As one method, there has been known a method of chucking solder balls with a chucking jig to carry the solder balls and then mounting the solder balls on connection pads. The method is applied to board mounting connection pads on an external connection terminal side of Ball Grid Array (BGA). The adhesive soldering flux is coated on the connection pads in advance, and then the solder balls are adhered/secured onto the connection pads respectively. Then, the bumps are formed by reflowing the solder balls. In this case, a diameter of the solder ball is as large as about 0.3 to 0.7 mm. In contrast a diameter of the solder ball used at a fine pitch must be reduced to 100 μm or less. When a size of the solder ball becomes smaller in this manner, such a problem is caused that the solder balls are clumped by an action of the static charges or the solder ball cannot be chucked exactly into a chucking port of the chucking jig due to the influence of an airflow. Also, the chucking port of the chucking jig needs to be miniaturized in size and also a manufacturing cost is increased. As a result, this method is not practical in use.
Therefore, as another method, there has been known a method of feeding solder balls into each opening of a mask placed on a substrate (so-called a “feeding method” hereinafter). That is, the flux is coated on the connection pads of the substrate, then the metal mask is aligned with the pads and then is overlapped thereon. The solder balls are fed from the upper side of the metal mask, and then the solder ball is dropped into openings of the metal mask respectively. The solder balls are dropped down from a container having an opening such as a slit on a bottom surface thereof. The opening is designed such that the solder balls are dropped onto the mask with a proper amount. One solder ball is fed into each opening of the mask and is mounted on the connection pad that is aligned with the opening, and then is adhered/secured to the connection pad by the adhesive flux coated on the connection pads. The solder balls remaining on the mask are recovered by the recovering mechanism.

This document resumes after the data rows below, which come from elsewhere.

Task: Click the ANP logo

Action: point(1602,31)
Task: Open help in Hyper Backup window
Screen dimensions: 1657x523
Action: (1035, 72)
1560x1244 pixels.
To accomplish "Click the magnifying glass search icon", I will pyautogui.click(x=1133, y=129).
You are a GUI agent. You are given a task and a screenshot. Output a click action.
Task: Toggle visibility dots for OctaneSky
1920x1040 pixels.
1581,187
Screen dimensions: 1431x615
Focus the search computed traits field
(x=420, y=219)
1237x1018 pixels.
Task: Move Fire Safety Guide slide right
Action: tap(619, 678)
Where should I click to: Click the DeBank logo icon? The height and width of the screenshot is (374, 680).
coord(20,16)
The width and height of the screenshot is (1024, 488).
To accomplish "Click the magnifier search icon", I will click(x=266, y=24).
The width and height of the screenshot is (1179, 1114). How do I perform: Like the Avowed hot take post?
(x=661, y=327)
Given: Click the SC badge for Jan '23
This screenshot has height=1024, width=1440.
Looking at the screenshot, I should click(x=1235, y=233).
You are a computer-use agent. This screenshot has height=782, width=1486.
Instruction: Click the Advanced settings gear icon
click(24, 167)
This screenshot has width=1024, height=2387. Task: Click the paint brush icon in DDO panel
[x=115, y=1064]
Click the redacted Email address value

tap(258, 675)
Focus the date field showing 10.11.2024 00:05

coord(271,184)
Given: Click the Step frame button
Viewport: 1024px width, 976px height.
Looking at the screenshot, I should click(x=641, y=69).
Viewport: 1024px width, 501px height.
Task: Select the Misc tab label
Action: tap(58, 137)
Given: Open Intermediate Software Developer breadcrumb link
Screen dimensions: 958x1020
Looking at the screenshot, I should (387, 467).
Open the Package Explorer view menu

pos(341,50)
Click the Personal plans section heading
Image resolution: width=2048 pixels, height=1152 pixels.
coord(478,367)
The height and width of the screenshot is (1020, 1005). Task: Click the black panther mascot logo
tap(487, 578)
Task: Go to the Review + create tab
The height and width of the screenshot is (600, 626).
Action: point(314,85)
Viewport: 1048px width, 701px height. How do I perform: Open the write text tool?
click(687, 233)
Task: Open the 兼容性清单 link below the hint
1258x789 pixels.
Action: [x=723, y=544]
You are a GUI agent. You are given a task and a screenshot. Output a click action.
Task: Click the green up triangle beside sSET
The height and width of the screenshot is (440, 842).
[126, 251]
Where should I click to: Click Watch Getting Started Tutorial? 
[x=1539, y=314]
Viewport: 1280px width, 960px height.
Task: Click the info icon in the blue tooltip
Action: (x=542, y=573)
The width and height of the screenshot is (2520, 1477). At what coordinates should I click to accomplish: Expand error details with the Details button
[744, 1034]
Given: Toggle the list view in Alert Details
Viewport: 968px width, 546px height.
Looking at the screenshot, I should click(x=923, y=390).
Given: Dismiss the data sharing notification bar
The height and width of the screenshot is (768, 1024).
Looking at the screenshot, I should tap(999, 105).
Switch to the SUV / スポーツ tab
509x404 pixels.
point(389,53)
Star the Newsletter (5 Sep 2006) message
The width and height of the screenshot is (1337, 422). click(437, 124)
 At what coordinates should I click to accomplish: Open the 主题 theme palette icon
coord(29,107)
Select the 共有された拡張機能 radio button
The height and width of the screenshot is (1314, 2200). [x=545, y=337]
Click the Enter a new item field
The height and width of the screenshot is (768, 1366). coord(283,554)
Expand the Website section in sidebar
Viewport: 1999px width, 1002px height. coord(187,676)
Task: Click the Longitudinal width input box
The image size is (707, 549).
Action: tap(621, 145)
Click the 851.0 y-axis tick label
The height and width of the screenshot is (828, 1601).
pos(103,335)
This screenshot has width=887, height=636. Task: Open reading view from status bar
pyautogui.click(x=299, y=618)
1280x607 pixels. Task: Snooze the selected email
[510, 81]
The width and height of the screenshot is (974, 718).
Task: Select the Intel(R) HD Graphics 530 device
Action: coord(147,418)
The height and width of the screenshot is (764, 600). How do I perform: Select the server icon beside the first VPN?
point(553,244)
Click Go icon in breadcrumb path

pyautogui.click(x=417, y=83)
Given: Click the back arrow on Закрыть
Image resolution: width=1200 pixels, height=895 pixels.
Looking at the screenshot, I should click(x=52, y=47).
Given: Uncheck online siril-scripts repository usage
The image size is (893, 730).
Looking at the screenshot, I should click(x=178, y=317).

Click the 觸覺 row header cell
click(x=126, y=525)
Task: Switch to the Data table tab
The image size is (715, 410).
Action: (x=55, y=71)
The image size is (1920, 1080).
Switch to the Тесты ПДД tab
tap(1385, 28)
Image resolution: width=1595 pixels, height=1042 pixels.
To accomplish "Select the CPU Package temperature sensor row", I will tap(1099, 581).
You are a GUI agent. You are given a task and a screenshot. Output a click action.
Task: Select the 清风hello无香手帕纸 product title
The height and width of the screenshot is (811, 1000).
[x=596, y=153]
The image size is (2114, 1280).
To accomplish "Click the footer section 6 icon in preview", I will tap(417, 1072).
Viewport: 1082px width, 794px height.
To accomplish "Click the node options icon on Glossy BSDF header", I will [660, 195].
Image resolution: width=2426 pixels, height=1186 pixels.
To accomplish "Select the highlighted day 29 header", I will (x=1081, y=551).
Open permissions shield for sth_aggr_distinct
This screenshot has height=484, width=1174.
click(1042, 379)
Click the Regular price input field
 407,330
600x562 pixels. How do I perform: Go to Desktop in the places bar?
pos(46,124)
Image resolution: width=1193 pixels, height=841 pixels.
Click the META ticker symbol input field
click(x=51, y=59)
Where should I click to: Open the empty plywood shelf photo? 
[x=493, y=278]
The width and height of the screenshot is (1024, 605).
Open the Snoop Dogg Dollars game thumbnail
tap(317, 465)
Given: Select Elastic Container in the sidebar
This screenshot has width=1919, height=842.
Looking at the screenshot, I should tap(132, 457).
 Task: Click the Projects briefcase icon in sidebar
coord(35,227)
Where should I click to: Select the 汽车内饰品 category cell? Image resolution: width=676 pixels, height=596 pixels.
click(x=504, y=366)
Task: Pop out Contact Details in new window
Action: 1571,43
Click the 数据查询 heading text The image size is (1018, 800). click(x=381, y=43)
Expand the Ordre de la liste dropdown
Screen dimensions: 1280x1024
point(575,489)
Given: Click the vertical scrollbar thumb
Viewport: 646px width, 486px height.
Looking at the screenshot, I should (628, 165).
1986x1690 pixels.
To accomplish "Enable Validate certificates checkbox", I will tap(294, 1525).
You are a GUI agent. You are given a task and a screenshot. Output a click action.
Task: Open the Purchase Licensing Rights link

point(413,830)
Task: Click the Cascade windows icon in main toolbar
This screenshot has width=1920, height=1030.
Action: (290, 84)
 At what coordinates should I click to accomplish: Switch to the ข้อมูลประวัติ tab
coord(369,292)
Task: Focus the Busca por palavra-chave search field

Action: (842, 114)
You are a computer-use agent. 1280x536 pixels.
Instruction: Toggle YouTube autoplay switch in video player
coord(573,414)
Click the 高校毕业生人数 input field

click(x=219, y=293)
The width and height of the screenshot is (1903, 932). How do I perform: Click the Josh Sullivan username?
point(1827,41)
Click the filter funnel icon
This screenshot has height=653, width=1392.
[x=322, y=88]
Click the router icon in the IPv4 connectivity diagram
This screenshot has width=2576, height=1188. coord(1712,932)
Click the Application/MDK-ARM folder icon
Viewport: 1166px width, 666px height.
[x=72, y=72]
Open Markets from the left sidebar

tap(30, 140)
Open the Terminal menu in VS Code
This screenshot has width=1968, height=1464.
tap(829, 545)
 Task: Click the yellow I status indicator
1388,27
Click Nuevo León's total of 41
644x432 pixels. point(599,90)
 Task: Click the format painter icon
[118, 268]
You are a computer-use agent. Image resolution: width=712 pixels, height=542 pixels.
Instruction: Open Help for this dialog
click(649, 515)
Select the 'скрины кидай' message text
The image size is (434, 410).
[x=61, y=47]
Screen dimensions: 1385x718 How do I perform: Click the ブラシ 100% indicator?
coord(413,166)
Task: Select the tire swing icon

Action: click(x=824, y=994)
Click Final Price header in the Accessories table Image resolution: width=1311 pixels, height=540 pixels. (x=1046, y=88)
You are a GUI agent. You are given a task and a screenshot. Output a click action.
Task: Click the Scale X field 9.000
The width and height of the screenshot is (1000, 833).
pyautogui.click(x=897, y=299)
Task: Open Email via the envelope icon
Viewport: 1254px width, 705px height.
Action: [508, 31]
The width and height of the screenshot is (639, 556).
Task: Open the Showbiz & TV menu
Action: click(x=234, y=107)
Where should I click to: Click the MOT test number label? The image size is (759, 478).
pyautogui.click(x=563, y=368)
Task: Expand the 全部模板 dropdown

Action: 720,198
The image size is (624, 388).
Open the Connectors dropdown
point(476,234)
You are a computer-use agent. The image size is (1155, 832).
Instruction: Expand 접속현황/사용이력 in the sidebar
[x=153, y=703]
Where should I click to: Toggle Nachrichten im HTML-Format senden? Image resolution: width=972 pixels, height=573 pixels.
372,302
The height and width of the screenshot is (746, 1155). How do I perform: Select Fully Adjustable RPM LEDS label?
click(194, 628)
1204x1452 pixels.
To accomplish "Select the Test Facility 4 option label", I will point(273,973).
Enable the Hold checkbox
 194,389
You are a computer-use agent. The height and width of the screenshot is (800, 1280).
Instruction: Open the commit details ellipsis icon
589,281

According to this method, the mask is not brought into contact with the ball feeding head (container), and an air gap is formed to be the ball diameter or less. For example, JP-A-2002-151539 discloses that balls are not overlapped with each other and are aligned on one layer by controlling an air gap. Also, JP-A-2006-318994 discloses that the gap is controlled to be smaller than the ball diameter such that the balls are not left on the mask.
However, in the method of maintaining the gap between the mask and the head, the balls might be pinched between the mask and the head, and then be deformed. In particular, in the case of the circuit substrate (resin substrate), warpage becomes large and also an unevenness in thickness of the substrate becomes large. As a result, when a size of the substrate is large, it is very difficult to uniformly maintain the gap between the mask and the head over the whole substrate, and thus it is impossible to avoid such an event that the balls are pinched between the mask and head.